Your goal >> Return only the lines of the listing below that run from the line with "Sort by the 客户名称 column arrows" through the line with "The image size is (1024, 768).", both ends included, exactly as written.

━━━━

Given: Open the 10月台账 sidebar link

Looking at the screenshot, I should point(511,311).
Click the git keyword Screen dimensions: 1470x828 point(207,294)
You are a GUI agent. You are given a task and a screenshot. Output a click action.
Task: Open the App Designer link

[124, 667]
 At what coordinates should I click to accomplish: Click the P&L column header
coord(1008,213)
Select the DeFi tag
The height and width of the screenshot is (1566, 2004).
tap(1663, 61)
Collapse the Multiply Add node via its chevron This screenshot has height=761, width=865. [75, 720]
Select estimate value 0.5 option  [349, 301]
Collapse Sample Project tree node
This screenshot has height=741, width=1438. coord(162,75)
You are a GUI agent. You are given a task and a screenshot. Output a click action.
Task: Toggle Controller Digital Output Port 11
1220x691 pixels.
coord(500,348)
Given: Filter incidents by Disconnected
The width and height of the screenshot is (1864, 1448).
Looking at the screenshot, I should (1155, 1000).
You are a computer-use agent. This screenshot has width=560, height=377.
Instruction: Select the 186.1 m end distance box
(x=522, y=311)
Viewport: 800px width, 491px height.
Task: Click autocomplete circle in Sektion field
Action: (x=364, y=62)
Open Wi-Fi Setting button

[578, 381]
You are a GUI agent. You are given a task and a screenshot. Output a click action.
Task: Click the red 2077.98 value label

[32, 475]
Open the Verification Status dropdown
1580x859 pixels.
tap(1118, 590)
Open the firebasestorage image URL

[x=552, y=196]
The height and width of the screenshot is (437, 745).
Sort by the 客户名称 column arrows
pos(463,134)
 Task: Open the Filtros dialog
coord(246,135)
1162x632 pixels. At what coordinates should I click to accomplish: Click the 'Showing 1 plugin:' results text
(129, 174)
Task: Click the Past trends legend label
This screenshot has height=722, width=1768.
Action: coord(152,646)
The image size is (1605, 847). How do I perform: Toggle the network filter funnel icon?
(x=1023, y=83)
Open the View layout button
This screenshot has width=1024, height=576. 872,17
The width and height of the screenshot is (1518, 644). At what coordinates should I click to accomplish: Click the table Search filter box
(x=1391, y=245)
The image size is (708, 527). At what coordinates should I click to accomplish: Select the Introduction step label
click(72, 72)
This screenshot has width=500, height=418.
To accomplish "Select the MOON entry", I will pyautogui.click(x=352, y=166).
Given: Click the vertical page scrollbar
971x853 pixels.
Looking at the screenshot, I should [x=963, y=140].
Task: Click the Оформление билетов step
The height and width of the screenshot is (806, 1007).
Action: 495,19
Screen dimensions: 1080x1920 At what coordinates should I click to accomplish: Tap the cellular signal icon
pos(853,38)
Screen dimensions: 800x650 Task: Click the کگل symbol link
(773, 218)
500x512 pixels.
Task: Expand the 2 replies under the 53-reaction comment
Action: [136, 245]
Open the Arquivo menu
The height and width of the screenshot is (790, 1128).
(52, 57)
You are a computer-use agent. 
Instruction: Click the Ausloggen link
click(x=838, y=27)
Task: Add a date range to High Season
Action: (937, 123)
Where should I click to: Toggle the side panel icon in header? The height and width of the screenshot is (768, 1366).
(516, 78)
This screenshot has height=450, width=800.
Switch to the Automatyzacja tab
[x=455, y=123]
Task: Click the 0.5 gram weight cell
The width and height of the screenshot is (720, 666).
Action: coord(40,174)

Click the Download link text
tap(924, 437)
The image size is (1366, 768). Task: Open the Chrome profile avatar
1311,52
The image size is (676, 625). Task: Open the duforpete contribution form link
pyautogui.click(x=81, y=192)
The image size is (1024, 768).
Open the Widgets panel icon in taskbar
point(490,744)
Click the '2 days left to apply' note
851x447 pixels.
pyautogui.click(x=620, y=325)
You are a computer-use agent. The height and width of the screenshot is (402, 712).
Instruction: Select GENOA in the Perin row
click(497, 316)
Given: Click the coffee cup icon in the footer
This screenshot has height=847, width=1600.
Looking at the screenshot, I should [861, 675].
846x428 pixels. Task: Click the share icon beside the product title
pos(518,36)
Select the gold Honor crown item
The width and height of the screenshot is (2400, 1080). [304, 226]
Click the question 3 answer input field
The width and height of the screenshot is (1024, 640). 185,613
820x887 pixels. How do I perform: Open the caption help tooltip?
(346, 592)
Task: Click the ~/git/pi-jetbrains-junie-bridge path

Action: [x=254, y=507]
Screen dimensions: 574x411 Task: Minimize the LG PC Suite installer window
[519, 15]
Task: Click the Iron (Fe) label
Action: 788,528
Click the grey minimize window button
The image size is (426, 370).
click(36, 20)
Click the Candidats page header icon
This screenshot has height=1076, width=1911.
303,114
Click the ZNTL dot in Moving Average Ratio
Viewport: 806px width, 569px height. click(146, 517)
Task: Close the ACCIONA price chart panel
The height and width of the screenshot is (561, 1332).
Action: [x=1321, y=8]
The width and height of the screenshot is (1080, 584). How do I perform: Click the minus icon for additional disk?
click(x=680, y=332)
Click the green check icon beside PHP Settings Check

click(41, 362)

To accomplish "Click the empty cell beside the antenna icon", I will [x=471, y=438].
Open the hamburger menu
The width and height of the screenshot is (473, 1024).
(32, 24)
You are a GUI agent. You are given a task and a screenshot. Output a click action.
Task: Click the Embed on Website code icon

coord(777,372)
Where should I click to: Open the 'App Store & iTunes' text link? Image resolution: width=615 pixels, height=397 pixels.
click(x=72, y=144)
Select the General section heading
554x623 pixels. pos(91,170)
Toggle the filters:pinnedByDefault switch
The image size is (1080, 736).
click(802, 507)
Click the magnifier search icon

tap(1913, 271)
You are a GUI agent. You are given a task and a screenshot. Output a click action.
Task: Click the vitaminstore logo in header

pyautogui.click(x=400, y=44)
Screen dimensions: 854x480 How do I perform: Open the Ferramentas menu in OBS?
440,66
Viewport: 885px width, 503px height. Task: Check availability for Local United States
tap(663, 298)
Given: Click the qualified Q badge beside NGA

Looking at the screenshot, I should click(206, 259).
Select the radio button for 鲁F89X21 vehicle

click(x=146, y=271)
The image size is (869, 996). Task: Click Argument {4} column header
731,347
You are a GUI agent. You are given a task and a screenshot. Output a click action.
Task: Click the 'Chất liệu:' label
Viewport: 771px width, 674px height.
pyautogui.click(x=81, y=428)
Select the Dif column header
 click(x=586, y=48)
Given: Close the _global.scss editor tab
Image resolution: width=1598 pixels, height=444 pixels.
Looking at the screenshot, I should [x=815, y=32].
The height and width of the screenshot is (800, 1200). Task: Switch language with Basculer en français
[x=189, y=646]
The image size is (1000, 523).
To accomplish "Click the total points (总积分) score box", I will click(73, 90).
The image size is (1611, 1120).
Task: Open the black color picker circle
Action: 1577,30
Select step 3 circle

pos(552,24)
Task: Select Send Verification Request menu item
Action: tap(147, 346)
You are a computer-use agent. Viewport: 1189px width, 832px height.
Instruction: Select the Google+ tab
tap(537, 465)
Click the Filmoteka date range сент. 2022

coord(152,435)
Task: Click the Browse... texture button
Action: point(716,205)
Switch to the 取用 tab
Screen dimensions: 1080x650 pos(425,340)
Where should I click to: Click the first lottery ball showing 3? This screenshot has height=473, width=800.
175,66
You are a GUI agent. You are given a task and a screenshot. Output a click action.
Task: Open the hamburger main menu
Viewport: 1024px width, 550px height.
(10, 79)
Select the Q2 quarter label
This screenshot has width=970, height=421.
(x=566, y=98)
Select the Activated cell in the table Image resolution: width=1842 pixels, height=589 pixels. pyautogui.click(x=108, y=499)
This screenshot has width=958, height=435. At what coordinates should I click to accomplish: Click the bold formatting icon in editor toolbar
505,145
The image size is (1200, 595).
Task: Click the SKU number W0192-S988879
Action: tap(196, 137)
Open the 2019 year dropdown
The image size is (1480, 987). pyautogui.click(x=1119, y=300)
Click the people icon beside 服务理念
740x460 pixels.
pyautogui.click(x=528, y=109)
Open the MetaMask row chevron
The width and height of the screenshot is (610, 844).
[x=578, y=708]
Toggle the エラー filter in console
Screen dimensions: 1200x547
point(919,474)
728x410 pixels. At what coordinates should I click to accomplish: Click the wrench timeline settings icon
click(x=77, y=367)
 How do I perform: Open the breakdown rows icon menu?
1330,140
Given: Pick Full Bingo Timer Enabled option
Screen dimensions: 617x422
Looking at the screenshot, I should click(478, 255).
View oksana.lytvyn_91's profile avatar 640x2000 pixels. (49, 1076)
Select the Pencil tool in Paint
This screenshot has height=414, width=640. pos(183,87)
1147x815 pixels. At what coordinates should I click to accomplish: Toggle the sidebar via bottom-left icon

━━━━

Response area >>
Sort by the 客户名称 column arrows
pos(463,134)
 Task: Open the Filtros dialog
coord(246,135)
1162x632 pixels. At what coordinates should I click to accomplish: Click the 'Showing 1 plugin:' results text
(129, 174)
Task: Click the Past trends legend label
This screenshot has height=722, width=1768.
Action: coord(152,646)
The image size is (1605, 847). How do I perform: Toggle the network filter funnel icon?
(x=1023, y=83)
Open the View layout button
This screenshot has width=1024, height=576. 872,17
The width and height of the screenshot is (1518, 644). At what coordinates should I click to accomplish: Click the table Search filter box
(x=1391, y=245)
The image size is (708, 527). At what coordinates should I click to accomplish: Select the Introduction step label
click(72, 72)
This screenshot has width=500, height=418.
To accomplish "Select the MOON entry", I will pyautogui.click(x=352, y=166).
Given: Click the vertical page scrollbar
971x853 pixels.
Looking at the screenshot, I should [x=963, y=140].
Task: Click the Оформление билетов step
The height and width of the screenshot is (806, 1007).
Action: 495,19
Screen dimensions: 1080x1920 At what coordinates should I click to accomplish: Tap the cellular signal icon
pos(853,38)
Screen dimensions: 800x650 Task: Click the کگل symbol link
(773, 218)
500x512 pixels.
Task: Expand the 2 replies under the 53-reaction comment
Action: [136, 245]
Open the Arquivo menu
The height and width of the screenshot is (790, 1128).
(52, 57)
You are a computer-use agent. 
Instruction: Click the Ausloggen link
click(x=838, y=27)
Task: Add a date range to High Season
Action: (937, 123)
Where should I click to: Toggle the side panel icon in header? The height and width of the screenshot is (768, 1366).
(516, 78)
This screenshot has height=450, width=800.
Switch to the Automatyzacja tab
[x=455, y=123]
Task: Click the 0.5 gram weight cell
The width and height of the screenshot is (720, 666).
Action: coord(40,174)

Click the Download link text
tap(924, 437)
The image size is (1366, 768). Task: Open the Chrome profile avatar
1311,52
The image size is (676, 625). Task: Open the duforpete contribution form link
pyautogui.click(x=81, y=192)
The image size is (1024, 768).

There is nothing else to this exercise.